O documentário é uma iniciativa daquela vila minhota e da editora Tinta-da-China, que no ano passado editou o livro “O grilo na varanda”, uma compilação da correspondência trocada durante 35 anos entre Laureano Barros e Luiz Pacheco.

Através de uma investigação quase antropológica, a partir de peças isoladas, exemplares da sua biblioteca, correspondência e testemunhos dos que com ele conviveram, o documentário de Paulo Pinto reconstrói a “incontornável mas distante” personalidade de Laureano Barros, segundo o site da RTP2, que transmite hoje o filme.

Descrito como um matemático de génio e amante da literatura, intelectual antifascista, homem notável, rigoroso, inflexível com a verdade e a liberdade, Laureano Barros teve uma vida intensa e sofrida.

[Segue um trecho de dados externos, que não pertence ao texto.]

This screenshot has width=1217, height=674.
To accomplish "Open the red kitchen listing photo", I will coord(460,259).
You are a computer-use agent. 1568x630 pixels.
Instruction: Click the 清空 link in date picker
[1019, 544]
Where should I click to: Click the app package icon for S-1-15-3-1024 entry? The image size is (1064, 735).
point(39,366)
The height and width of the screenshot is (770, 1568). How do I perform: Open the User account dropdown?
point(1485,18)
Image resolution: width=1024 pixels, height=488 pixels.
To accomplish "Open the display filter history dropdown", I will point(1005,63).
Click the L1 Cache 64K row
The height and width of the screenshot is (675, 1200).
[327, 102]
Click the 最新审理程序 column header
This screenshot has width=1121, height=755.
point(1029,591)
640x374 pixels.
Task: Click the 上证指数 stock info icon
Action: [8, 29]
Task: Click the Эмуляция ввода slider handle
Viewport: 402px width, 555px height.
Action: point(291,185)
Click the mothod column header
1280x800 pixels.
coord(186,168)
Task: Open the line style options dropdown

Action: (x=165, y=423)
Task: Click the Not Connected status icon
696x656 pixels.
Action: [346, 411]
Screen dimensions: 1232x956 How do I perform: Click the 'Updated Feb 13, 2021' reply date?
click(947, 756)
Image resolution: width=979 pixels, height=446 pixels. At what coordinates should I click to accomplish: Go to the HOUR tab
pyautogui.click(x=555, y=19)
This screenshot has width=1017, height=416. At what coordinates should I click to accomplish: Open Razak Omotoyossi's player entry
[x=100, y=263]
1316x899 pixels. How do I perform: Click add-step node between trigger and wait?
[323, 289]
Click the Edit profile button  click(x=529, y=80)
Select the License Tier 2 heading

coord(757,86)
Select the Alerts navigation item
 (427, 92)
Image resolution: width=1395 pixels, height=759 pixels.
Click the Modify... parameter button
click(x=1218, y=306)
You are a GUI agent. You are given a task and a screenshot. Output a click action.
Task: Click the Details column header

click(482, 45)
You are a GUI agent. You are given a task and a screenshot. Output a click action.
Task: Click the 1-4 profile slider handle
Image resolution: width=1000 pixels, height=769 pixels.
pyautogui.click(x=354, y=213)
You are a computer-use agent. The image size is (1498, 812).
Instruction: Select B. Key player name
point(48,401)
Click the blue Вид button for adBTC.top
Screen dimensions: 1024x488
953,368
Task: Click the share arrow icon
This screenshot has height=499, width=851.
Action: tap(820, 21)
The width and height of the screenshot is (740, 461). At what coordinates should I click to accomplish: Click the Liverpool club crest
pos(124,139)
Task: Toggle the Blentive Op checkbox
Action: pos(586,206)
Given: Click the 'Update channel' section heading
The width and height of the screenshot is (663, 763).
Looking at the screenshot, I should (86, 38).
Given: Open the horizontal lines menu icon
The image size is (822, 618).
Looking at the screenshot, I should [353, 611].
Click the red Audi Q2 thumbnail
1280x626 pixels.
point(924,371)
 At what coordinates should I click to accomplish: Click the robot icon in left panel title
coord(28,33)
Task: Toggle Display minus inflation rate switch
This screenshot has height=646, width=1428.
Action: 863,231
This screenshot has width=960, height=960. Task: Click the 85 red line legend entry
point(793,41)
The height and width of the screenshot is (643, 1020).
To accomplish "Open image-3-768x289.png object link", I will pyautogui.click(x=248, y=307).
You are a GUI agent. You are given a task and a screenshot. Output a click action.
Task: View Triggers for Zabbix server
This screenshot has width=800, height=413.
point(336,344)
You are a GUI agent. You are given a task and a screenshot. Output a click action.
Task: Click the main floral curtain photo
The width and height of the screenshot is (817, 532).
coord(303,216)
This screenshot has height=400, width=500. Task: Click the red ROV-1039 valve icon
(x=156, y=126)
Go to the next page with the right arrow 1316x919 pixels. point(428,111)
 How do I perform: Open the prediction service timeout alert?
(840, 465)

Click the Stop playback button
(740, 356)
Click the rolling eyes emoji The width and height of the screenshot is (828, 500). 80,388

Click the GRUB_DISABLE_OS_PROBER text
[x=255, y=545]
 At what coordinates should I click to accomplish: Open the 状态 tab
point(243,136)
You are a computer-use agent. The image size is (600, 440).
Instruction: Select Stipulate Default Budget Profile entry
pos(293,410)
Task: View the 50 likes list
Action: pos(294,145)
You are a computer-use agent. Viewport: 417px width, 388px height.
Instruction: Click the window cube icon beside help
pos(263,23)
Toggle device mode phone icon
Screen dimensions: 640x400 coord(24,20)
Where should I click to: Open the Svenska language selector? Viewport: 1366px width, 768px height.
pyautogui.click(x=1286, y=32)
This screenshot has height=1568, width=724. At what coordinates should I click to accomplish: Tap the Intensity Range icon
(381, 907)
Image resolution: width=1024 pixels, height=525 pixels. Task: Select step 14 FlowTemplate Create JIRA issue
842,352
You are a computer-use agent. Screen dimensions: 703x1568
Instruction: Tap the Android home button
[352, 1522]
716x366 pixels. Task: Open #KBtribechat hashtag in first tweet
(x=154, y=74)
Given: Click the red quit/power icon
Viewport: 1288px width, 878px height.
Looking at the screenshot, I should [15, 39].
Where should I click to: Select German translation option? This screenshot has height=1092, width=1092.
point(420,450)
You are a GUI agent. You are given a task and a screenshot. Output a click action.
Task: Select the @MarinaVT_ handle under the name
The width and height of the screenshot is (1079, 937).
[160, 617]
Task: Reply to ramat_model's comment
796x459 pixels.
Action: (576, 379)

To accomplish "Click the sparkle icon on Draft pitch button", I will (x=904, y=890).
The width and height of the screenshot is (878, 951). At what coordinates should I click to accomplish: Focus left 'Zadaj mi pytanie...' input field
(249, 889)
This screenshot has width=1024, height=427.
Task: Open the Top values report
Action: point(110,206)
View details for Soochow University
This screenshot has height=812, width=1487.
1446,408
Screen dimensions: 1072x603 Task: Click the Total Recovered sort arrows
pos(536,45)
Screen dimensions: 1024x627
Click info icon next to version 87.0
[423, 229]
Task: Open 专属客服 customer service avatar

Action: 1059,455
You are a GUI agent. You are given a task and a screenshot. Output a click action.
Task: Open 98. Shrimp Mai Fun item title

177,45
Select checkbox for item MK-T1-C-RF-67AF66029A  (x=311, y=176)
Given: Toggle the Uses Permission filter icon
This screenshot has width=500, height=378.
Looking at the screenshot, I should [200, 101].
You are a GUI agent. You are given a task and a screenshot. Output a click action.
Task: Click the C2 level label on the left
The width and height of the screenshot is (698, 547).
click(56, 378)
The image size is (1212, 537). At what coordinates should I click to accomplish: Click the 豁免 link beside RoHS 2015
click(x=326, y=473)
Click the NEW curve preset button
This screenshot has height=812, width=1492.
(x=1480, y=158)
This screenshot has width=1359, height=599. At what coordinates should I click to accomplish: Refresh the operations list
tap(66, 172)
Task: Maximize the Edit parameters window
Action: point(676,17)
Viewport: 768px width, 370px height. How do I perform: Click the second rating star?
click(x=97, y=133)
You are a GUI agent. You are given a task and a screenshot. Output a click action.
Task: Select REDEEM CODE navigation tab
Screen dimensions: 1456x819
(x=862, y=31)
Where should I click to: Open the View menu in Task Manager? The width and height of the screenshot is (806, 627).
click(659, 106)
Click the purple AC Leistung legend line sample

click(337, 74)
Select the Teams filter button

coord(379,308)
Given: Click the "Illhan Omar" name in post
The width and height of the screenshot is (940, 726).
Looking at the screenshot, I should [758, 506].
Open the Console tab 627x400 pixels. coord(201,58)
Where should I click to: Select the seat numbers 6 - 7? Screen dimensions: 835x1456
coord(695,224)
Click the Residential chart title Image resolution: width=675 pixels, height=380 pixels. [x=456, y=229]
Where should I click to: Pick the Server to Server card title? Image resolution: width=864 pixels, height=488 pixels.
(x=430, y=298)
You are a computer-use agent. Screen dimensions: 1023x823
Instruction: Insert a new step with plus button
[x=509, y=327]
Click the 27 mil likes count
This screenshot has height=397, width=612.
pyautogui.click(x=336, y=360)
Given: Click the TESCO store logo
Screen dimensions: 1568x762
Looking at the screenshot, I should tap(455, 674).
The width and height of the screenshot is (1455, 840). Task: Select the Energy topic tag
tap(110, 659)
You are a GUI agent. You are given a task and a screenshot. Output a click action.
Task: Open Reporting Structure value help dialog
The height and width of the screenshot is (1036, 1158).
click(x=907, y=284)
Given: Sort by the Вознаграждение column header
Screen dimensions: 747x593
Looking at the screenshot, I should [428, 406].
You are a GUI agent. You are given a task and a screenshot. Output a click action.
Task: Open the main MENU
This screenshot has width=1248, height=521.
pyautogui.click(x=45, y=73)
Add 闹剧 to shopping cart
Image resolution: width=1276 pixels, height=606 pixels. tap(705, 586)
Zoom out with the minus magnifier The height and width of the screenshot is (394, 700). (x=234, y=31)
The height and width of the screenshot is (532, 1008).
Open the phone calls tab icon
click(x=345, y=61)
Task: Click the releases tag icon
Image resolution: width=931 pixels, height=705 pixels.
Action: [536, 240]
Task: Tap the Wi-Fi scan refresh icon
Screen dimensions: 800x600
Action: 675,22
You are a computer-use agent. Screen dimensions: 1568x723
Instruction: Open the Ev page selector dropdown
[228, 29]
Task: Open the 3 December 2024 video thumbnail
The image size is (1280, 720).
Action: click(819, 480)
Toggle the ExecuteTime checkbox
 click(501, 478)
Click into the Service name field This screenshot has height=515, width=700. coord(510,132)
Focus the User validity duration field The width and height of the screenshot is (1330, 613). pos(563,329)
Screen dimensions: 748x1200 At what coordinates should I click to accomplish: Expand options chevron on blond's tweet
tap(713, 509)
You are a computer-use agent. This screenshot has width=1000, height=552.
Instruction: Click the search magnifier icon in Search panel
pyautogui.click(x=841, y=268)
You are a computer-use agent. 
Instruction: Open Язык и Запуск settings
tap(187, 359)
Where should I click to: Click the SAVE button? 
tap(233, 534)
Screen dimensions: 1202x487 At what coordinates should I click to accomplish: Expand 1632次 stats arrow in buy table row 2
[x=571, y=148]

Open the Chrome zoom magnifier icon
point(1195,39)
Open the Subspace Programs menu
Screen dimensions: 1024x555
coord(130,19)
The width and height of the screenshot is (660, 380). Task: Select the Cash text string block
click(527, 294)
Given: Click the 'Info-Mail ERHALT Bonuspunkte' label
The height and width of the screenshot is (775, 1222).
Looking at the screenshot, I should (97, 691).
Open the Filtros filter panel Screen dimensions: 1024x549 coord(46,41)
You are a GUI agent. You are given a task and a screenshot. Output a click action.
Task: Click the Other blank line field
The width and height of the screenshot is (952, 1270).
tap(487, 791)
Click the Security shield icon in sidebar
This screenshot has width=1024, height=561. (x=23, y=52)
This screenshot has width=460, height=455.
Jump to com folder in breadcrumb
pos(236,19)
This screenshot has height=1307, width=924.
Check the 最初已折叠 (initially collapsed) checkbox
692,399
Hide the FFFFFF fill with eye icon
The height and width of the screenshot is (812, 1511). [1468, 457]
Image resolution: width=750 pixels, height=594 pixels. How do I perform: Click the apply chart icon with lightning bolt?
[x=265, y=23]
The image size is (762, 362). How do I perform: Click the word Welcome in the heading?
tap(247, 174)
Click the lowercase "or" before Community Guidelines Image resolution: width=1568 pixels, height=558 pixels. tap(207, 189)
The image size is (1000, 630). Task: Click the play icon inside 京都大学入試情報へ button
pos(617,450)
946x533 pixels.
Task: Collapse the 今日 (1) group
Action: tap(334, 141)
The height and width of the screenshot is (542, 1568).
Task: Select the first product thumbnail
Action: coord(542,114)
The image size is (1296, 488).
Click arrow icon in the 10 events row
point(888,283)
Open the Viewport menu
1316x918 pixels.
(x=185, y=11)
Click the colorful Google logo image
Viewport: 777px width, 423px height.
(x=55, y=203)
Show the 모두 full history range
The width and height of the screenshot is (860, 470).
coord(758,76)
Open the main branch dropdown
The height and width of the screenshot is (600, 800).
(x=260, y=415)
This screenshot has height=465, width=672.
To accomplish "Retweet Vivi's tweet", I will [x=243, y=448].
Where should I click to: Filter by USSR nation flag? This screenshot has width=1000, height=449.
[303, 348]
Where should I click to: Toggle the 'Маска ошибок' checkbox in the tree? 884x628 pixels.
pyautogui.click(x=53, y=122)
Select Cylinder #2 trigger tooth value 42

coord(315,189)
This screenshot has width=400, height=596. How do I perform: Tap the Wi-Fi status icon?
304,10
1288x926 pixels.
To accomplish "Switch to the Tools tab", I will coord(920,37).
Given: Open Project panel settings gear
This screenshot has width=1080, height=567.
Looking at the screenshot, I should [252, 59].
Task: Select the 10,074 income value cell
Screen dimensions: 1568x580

Foi no Porto, nos tempos de estudante, que Laureano Barros começou a comprar livros, iniciando a sua enorme coleção graças aos alfarrabistas que frequentava.

Depois de ter sido um aluno exemplar, tornou-se professor de Matemática, mas foi precocemente afastado, por contestar o governo de Salazar e a polícia política do regime, a PIDE.

Laureano Barros foi expulso da universidade por ter subscrito uma carta de oposição à prisão, por ordem da PIDE, da estudante Nazaré Patacão.

Nessa altura passou a dar explicações de álgebra e cálculo infinitesimal para se sustentar, ao passo que os rendimentos das propriedades familiares de Ponte da Barca eram usados para comprar livros.

Esse era o seu grande vício e a ele se dedicou principalmente após a morte dos pais, quando se mudou para a quinta da família, onde colecionava preciosidades bibliográficas.

Após o 25 de Abril, ainda recebeu vários convites para voltar a lecionar nas mais prestigiadas universidades e escolas portuguesas, mas Laureano Barros era um perfecionista e não suportava situações menos que perfeitas, preferindo retirar-se, mesmo que isso tivesse implicações na vida e na carreira.

Foi assim que acabou por se isolar em Ponte da Barca, terra onde passou os últimos 30 anos de vida.

Quando morreu, em 2008, possuía uma biblioteca imensa, com primeiras edições de Fernão Mendes Pinto, António Vieira, Luís António Verney, Eça de Queiroz, Fernando Pessoa ou António Nobre, mas também de obras juvenis de Guerra Junqueiro, Miguel Torga ou José Gomes Ferreira.

Da sua coleção constavam igualmente o primeiro livro de Herberto Helder, "O Amor em Visita", o primeiro livro de Mário Cesariny (de que tinha dois exemplares), “Corpo Visível”, um conjunto de edições portuguesas e estrangeiras dos cancioneiros medievais e edições raras de poetas quinhentistas de Ponte da Barca.

Apesar de se ter dedicado sobretudo à literatura portuguesa, colecionou também autores brasileiros, como é o caso de Jorge Amado, de quem possuía várias primeiras edições, e obras em língua estrangeira, como um exemplar raro da primeira edição de "Madame Bovary", de Gustave Flaubert.